WHAT YOU NEED TO DO: Once you find the line with "Task: Click the 61 neutral setting value", copy it and every line after it through the end of the entries below, exactly as written.

Stored dataset items:
________________

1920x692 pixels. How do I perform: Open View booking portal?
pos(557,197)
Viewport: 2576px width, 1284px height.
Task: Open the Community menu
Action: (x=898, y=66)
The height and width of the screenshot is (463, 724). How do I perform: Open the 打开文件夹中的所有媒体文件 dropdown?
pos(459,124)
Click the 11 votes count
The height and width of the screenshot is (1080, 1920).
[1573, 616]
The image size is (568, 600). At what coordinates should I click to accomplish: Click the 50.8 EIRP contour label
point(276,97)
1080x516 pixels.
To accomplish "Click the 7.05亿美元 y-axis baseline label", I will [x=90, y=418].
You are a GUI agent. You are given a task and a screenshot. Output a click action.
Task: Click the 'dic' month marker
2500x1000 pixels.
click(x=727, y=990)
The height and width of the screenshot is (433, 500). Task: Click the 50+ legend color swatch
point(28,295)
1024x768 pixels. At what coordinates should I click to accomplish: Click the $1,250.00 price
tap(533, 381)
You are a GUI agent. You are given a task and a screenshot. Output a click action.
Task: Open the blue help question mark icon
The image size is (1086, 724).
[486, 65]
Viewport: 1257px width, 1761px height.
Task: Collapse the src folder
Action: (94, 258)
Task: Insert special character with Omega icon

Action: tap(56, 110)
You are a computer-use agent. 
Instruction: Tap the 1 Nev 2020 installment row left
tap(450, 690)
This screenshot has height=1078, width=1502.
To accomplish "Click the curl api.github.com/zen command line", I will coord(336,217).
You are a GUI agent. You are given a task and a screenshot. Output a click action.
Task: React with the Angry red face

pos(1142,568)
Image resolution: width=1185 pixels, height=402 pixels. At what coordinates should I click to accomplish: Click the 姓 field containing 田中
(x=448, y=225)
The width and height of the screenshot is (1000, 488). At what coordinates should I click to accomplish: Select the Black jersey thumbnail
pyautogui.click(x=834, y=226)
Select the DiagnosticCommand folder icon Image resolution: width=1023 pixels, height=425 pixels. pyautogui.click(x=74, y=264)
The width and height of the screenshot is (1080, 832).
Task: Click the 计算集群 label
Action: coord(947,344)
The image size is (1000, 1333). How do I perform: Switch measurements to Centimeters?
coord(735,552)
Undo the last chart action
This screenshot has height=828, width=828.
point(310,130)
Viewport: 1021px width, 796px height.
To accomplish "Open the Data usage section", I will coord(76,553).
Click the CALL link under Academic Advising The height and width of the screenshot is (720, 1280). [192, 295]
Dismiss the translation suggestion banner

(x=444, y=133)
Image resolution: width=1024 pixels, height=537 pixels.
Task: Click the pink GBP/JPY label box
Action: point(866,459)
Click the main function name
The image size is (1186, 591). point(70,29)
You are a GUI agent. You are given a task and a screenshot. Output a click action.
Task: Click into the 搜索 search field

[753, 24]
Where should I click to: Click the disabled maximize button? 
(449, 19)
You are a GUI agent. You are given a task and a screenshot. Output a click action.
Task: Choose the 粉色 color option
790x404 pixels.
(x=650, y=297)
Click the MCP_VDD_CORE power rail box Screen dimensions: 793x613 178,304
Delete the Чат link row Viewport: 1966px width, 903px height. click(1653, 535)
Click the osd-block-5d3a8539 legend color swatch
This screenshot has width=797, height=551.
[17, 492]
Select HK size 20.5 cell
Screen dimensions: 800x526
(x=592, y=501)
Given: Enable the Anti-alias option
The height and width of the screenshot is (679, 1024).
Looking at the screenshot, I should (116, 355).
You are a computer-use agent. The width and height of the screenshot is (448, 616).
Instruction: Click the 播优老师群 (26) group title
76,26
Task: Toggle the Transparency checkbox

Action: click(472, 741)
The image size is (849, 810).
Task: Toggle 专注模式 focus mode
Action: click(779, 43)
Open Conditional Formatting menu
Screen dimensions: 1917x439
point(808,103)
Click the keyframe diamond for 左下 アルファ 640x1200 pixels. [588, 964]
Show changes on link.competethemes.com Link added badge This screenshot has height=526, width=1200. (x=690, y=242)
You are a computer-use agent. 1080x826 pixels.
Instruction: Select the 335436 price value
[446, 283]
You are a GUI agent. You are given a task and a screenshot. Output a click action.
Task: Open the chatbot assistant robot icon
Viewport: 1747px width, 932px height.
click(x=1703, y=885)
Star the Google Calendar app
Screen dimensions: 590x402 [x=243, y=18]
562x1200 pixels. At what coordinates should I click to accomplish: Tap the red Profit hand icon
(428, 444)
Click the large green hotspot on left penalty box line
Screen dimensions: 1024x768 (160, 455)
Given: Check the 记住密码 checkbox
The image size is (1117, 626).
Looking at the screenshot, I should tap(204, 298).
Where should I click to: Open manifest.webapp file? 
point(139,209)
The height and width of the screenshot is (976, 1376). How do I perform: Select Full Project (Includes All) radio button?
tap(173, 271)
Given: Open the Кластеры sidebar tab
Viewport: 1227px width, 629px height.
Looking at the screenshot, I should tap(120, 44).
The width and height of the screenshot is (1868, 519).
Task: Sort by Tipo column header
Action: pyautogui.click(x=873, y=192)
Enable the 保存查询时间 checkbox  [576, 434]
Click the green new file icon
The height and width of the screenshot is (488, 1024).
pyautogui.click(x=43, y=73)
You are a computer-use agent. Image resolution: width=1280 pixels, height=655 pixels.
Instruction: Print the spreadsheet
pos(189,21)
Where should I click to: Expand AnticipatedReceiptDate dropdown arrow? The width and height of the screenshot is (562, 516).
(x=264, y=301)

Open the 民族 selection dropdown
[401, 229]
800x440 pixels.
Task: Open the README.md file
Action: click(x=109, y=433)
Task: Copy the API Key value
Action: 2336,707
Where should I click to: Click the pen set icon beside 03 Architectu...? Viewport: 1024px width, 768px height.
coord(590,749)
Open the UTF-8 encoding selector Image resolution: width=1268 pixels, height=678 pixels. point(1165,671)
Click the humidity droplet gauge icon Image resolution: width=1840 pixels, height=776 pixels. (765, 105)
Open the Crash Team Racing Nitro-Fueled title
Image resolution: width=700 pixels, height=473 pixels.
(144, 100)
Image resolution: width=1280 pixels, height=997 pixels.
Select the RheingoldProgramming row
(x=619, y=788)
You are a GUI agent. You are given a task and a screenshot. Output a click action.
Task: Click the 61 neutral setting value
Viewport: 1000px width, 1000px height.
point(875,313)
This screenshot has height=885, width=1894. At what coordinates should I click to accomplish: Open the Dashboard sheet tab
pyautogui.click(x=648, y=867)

________________

OUTPUT FOR THIS EXERCISE:
Task: Click the 61 neutral setting value
Viewport: 1000px width, 1000px height.
point(875,313)
This screenshot has height=885, width=1894. At what coordinates should I click to accomplish: Open the Dashboard sheet tab
pyautogui.click(x=648, y=867)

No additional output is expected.